EXERCISE BRIEF. Only an exact copy of every record counts as an answer.

RECORDS SHOWN.
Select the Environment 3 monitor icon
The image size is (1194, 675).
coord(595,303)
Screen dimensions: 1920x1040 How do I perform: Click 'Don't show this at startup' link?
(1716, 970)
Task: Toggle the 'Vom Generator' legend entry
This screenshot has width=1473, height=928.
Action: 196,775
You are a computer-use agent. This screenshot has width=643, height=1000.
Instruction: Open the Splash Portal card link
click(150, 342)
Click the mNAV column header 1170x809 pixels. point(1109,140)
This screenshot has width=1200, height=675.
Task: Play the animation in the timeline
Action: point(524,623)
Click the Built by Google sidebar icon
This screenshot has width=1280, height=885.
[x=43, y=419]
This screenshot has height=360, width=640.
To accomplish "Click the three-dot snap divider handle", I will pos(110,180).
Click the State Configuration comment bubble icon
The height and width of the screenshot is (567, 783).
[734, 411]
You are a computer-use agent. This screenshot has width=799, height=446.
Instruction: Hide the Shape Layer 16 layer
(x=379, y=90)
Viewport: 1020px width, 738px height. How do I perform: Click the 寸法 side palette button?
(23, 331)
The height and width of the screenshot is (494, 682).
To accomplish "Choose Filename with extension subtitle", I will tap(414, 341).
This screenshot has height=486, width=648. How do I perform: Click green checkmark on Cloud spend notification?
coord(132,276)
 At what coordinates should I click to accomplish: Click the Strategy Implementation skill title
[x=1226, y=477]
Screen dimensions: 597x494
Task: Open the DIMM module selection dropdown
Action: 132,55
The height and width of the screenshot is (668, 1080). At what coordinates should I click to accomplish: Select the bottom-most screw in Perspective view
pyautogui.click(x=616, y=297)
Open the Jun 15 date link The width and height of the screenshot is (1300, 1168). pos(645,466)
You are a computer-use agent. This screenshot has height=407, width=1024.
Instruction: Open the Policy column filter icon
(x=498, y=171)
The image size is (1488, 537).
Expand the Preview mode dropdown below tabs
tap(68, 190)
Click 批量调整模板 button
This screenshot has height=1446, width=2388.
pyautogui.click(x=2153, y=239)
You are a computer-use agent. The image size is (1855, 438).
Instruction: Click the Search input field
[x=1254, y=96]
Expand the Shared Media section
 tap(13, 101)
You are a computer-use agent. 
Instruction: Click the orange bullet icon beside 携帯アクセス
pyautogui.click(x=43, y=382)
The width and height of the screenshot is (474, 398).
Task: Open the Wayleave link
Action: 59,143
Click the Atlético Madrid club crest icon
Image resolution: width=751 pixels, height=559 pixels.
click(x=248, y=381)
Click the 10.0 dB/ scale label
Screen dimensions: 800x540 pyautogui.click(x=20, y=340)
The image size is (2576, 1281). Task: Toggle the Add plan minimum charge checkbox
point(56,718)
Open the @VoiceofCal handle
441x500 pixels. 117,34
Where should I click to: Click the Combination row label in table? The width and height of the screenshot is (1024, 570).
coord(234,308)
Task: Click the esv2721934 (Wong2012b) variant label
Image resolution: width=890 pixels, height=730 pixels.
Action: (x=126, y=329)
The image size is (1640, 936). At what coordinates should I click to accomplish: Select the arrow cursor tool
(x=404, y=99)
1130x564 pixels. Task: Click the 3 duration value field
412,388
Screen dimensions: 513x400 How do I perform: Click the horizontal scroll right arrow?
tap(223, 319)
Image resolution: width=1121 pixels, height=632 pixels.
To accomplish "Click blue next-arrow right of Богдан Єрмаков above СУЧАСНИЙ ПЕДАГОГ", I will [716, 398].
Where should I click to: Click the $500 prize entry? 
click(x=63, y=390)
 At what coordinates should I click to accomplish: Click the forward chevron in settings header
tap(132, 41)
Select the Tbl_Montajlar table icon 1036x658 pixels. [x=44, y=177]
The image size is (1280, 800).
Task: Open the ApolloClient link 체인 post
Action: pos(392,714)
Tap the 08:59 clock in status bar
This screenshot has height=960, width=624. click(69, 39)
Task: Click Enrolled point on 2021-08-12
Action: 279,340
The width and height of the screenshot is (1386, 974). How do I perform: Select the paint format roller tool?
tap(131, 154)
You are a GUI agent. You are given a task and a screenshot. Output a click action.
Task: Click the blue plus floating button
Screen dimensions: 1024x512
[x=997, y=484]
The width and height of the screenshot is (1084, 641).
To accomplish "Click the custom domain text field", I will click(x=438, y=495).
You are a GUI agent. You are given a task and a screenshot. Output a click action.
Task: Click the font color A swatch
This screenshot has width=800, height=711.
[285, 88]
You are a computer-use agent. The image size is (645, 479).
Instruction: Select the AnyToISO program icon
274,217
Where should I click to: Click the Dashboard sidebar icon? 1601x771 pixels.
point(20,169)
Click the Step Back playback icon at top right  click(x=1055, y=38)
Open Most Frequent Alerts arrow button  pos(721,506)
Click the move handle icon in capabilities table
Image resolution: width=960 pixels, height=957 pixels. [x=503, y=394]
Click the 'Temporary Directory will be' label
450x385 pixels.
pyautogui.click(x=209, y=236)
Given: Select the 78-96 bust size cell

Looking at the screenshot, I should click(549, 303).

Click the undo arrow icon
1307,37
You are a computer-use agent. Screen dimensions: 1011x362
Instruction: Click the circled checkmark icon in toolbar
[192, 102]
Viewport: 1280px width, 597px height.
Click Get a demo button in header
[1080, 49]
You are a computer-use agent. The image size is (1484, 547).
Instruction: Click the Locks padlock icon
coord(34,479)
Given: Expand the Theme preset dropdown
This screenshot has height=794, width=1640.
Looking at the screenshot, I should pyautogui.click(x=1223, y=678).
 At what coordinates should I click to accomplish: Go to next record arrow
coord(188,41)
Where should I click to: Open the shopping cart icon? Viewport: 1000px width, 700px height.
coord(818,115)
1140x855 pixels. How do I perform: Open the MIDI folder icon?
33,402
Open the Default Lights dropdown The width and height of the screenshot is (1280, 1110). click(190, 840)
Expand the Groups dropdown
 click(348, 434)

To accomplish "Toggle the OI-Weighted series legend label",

EXERCISE OUTPUT.
Select the Environment 3 monitor icon
The image size is (1194, 675).
coord(595,303)
Screen dimensions: 1920x1040 How do I perform: Click 'Don't show this at startup' link?
(1716, 970)
Task: Toggle the 'Vom Generator' legend entry
This screenshot has width=1473, height=928.
Action: 196,775
You are a computer-use agent. This screenshot has width=643, height=1000.
Instruction: Open the Splash Portal card link
click(150, 342)
Click the mNAV column header 1170x809 pixels. point(1109,140)
This screenshot has width=1200, height=675.
Task: Play the animation in the timeline
Action: point(524,623)
Click the Built by Google sidebar icon
This screenshot has width=1280, height=885.
[x=43, y=419]
This screenshot has height=360, width=640.
To accomplish "Click the three-dot snap divider handle", I will pos(110,180).
Click the State Configuration comment bubble icon
The height and width of the screenshot is (567, 783).
[734, 411]
You are a computer-use agent. This screenshot has width=799, height=446.
Instruction: Hide the Shape Layer 16 layer
(x=379, y=90)
Viewport: 1020px width, 738px height. How do I perform: Click the 寸法 side palette button?
(23, 331)
The height and width of the screenshot is (494, 682).
To accomplish "Choose Filename with extension subtitle", I will tap(414, 341).
This screenshot has height=486, width=648. How do I perform: Click green checkmark on Cloud spend notification?
coord(132,276)
 At what coordinates should I click to accomplish: Click the Strategy Implementation skill title
[x=1226, y=477]
Screen dimensions: 597x494
Task: Open the DIMM module selection dropdown
Action: 132,55
The height and width of the screenshot is (668, 1080). At what coordinates should I click to accomplish: Select the bottom-most screw in Perspective view
pyautogui.click(x=616, y=297)
Open the Jun 15 date link The width and height of the screenshot is (1300, 1168). pos(645,466)
You are a computer-use agent. This screenshot has height=407, width=1024.
Instruction: Open the Policy column filter icon
(x=498, y=171)
The image size is (1488, 537).
Expand the Preview mode dropdown below tabs
tap(68, 190)
Click 批量调整模板 button
This screenshot has height=1446, width=2388.
pyautogui.click(x=2153, y=239)
You are a computer-use agent. The image size is (1855, 438).
Instruction: Click the Search input field
[x=1254, y=96]
Expand the Shared Media section
 tap(13, 101)
You are a computer-use agent. 
Instruction: Click the orange bullet icon beside 携帯アクセス
pyautogui.click(x=43, y=382)
The width and height of the screenshot is (474, 398).
Task: Open the Wayleave link
Action: 59,143
Click the Atlético Madrid club crest icon
Image resolution: width=751 pixels, height=559 pixels.
click(x=248, y=381)
Click the 10.0 dB/ scale label
Screen dimensions: 800x540 pyautogui.click(x=20, y=340)
The image size is (2576, 1281). Task: Toggle the Add plan minimum charge checkbox
point(56,718)
Open the @VoiceofCal handle
441x500 pixels. 117,34
Where should I click to: Click the Combination row label in table? The width and height of the screenshot is (1024, 570).
coord(234,308)
Task: Click the esv2721934 (Wong2012b) variant label
Image resolution: width=890 pixels, height=730 pixels.
Action: (x=126, y=329)
The image size is (1640, 936). At what coordinates should I click to accomplish: Select the arrow cursor tool
(x=404, y=99)
1130x564 pixels. Task: Click the 3 duration value field
412,388
Screen dimensions: 513x400 How do I perform: Click the horizontal scroll right arrow?
tap(223, 319)
Image resolution: width=1121 pixels, height=632 pixels.
To accomplish "Click blue next-arrow right of Богдан Єрмаков above СУЧАСНИЙ ПЕДАГОГ", I will [716, 398].
Where should I click to: Click the $500 prize entry? 
click(x=63, y=390)
 At what coordinates should I click to accomplish: Click the forward chevron in settings header
tap(132, 41)
Select the Tbl_Montajlar table icon 1036x658 pixels. [x=44, y=177]
The image size is (1280, 800).
Task: Open the ApolloClient link 체인 post
Action: pos(392,714)
Tap the 08:59 clock in status bar
This screenshot has height=960, width=624. click(69, 39)
Task: Click Enrolled point on 2021-08-12
Action: 279,340
The width and height of the screenshot is (1386, 974). How do I perform: Select the paint format roller tool?
tap(131, 154)
You are a GUI agent. You are given a task and a screenshot. Output a click action.
Task: Click the blue plus floating button
Screen dimensions: 1024x512
[x=997, y=484]
The width and height of the screenshot is (1084, 641).
To accomplish "Click the custom domain text field", I will click(x=438, y=495).
You are a GUI agent. You are given a task and a screenshot. Output a click action.
Task: Click the font color A swatch
This screenshot has width=800, height=711.
[285, 88]
You are a computer-use agent. The image size is (645, 479).
Instruction: Select the AnyToISO program icon
274,217
Where should I click to: Click the Dashboard sidebar icon? 1601x771 pixels.
point(20,169)
Click the Step Back playback icon at top right  click(x=1055, y=38)
Open Most Frequent Alerts arrow button  pos(721,506)
Click the move handle icon in capabilities table
Image resolution: width=960 pixels, height=957 pixels. [x=503, y=394]
Click the 'Temporary Directory will be' label
450x385 pixels.
pyautogui.click(x=209, y=236)
Given: Select the 78-96 bust size cell

Looking at the screenshot, I should click(549, 303).

Click the undo arrow icon
1307,37
You are a computer-use agent. Screen dimensions: 1011x362
Instruction: Click the circled checkmark icon in toolbar
[192, 102]
Viewport: 1280px width, 597px height.
Click Get a demo button in header
[1080, 49]
You are a computer-use agent. The image size is (1484, 547).
Instruction: Click the Locks padlock icon
coord(34,479)
Given: Expand the Theme preset dropdown
This screenshot has height=794, width=1640.
Looking at the screenshot, I should pyautogui.click(x=1223, y=678).
 At what coordinates should I click to accomplish: Go to next record arrow
coord(188,41)
Where should I click to: Open the shopping cart icon? Viewport: 1000px width, 700px height.
coord(818,115)
1140x855 pixels. How do I perform: Open the MIDI folder icon?
33,402
Open the Default Lights dropdown The width and height of the screenshot is (1280, 1110). click(190, 840)
Expand the Groups dropdown
 click(348, 434)

To accomplish "Toggle the OI-Weighted series legend label",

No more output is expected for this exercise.